- [WHAT YOU SHOULD DO] Reproduce the entire listing below line for line, keeping every character unchanged.

- [RECORDS FOR THIS TASK]
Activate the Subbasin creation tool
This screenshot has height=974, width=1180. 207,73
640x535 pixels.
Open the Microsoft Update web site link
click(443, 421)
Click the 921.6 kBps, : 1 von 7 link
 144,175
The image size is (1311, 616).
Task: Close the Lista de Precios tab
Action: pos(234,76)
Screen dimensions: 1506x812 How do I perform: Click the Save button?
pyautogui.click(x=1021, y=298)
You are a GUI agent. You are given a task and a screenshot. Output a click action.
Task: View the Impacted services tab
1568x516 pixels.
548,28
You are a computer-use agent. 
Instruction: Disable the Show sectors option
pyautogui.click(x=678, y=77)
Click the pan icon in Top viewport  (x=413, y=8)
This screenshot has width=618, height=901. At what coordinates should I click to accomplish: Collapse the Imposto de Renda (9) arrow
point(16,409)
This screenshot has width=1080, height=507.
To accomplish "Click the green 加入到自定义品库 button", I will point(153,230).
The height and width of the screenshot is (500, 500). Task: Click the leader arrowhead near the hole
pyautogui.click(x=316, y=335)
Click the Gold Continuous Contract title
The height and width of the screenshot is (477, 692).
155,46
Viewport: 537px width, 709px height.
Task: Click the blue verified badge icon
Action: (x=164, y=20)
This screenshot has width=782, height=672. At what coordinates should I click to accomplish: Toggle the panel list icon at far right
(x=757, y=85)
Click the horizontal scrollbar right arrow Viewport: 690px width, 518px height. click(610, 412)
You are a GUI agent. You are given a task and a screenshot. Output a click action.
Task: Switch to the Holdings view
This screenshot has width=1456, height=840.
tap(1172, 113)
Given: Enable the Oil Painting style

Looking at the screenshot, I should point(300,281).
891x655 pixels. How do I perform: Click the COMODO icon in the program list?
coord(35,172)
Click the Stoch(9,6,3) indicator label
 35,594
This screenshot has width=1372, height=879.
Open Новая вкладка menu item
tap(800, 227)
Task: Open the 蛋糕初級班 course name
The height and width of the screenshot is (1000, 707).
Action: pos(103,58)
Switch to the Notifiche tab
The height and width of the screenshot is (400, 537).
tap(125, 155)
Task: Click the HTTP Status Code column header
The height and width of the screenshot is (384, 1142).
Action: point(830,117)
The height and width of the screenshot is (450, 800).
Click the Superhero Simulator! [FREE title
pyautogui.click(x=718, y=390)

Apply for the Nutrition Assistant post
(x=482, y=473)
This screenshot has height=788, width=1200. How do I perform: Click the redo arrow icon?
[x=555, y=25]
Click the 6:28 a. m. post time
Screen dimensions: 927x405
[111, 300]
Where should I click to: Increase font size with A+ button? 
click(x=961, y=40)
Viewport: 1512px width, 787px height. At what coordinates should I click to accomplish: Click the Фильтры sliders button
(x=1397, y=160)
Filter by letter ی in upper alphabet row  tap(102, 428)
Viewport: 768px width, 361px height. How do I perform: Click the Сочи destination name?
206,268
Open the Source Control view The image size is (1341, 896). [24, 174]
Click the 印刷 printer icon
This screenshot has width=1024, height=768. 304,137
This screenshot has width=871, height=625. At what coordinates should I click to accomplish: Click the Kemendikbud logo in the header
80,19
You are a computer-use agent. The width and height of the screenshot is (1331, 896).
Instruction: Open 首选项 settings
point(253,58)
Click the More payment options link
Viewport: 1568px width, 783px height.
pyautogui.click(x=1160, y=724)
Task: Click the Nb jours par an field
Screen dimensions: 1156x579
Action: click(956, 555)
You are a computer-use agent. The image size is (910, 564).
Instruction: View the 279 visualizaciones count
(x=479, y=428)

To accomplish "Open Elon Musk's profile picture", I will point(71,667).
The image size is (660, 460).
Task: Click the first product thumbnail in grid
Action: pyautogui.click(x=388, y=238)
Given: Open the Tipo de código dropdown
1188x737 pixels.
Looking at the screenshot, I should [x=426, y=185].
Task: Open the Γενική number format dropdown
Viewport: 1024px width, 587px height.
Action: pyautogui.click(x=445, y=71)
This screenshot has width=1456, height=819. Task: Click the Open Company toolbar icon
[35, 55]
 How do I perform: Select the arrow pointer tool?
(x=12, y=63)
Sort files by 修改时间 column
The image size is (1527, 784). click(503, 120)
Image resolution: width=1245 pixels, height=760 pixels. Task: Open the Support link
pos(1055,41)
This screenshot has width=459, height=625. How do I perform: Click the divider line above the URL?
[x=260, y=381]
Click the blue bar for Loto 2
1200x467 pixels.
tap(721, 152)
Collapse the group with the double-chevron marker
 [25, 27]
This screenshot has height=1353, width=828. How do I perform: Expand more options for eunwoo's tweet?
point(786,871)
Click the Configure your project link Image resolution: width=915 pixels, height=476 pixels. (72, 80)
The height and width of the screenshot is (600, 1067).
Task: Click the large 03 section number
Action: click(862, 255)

- [OUTPUT BELOW]
Activate the Subbasin creation tool
This screenshot has height=974, width=1180. 207,73
640x535 pixels.
Open the Microsoft Update web site link
click(443, 421)
Click the 921.6 kBps, : 1 von 7 link
 144,175
The image size is (1311, 616).
Task: Close the Lista de Precios tab
Action: pos(234,76)
Screen dimensions: 1506x812 How do I perform: Click the Save button?
pyautogui.click(x=1021, y=298)
You are a GUI agent. You are given a task and a screenshot. Output a click action.
Task: View the Impacted services tab
1568x516 pixels.
548,28
You are a computer-use agent. 
Instruction: Disable the Show sectors option
pyautogui.click(x=678, y=77)
Click the pan icon in Top viewport  (x=413, y=8)
This screenshot has width=618, height=901. At what coordinates should I click to accomplish: Collapse the Imposto de Renda (9) arrow
point(16,409)
This screenshot has width=1080, height=507.
To accomplish "Click the green 加入到自定义品库 button", I will point(153,230).
The height and width of the screenshot is (500, 500). Task: Click the leader arrowhead near the hole
pyautogui.click(x=316, y=335)
Click the Gold Continuous Contract title
The height and width of the screenshot is (477, 692).
155,46
Viewport: 537px width, 709px height.
Task: Click the blue verified badge icon
Action: (x=164, y=20)
This screenshot has width=782, height=672. At what coordinates should I click to accomplish: Toggle the panel list icon at far right
(x=757, y=85)
Click the horizontal scrollbar right arrow Viewport: 690px width, 518px height. click(610, 412)
You are a GUI agent. You are given a task and a screenshot. Output a click action.
Task: Switch to the Holdings view
This screenshot has width=1456, height=840.
tap(1172, 113)
Given: Enable the Oil Painting style

Looking at the screenshot, I should point(300,281).
891x655 pixels. How do I perform: Click the COMODO icon in the program list?
coord(35,172)
Click the Stoch(9,6,3) indicator label
 35,594
This screenshot has width=1372, height=879.
Open Новая вкладка menu item
tap(800, 227)
Task: Open the 蛋糕初級班 course name
The height and width of the screenshot is (1000, 707).
Action: pos(103,58)
Switch to the Notifiche tab
The height and width of the screenshot is (400, 537).
tap(125, 155)
Task: Click the HTTP Status Code column header
The height and width of the screenshot is (384, 1142).
Action: point(830,117)
The height and width of the screenshot is (450, 800).
Click the Superhero Simulator! [FREE title
pyautogui.click(x=718, y=390)

Apply for the Nutrition Assistant post
(x=482, y=473)
This screenshot has height=788, width=1200. How do I perform: Click the redo arrow icon?
[x=555, y=25]
Click the 6:28 a. m. post time
Screen dimensions: 927x405
[111, 300]
Where should I click to: Increase font size with A+ button? 
click(x=961, y=40)
Viewport: 1512px width, 787px height. At what coordinates should I click to accomplish: Click the Фильтры sliders button
(x=1397, y=160)
Filter by letter ی in upper alphabet row  tap(102, 428)
Viewport: 768px width, 361px height. How do I perform: Click the Сочи destination name?
206,268
Open the Source Control view The image size is (1341, 896). [24, 174]
Click the 印刷 printer icon
This screenshot has width=1024, height=768. 304,137
This screenshot has width=871, height=625. At what coordinates should I click to accomplish: Click the Kemendikbud logo in the header
80,19
You are a computer-use agent. The width and height of the screenshot is (1331, 896).
Instruction: Open 首选项 settings
point(253,58)
Click the More payment options link
Viewport: 1568px width, 783px height.
pyautogui.click(x=1160, y=724)
Task: Click the Nb jours par an field
Screen dimensions: 1156x579
Action: click(956, 555)
You are a computer-use agent. The image size is (910, 564).
Instruction: View the 279 visualizaciones count
(x=479, y=428)

To accomplish "Open Elon Musk's profile picture", I will point(71,667).
The image size is (660, 460).
Task: Click the first product thumbnail in grid
Action: pyautogui.click(x=388, y=238)
Given: Open the Tipo de código dropdown
1188x737 pixels.
Looking at the screenshot, I should [x=426, y=185].
Task: Open the Γενική number format dropdown
Viewport: 1024px width, 587px height.
Action: pyautogui.click(x=445, y=71)
This screenshot has width=1456, height=819. Task: Click the Open Company toolbar icon
[35, 55]
 How do I perform: Select the arrow pointer tool?
(x=12, y=63)
Sort files by 修改时间 column
The image size is (1527, 784). click(503, 120)
Image resolution: width=1245 pixels, height=760 pixels. Task: Open the Support link
pos(1055,41)
This screenshot has width=459, height=625. How do I perform: Click the divider line above the URL?
[x=260, y=381]
Click the blue bar for Loto 2
1200x467 pixels.
tap(721, 152)
Collapse the group with the double-chevron marker
 [25, 27]
This screenshot has height=1353, width=828. How do I perform: Expand more options for eunwoo's tweet?
point(786,871)
Click the Configure your project link Image resolution: width=915 pixels, height=476 pixels. (72, 80)
The height and width of the screenshot is (600, 1067).
Task: Click the large 03 section number
Action: click(862, 255)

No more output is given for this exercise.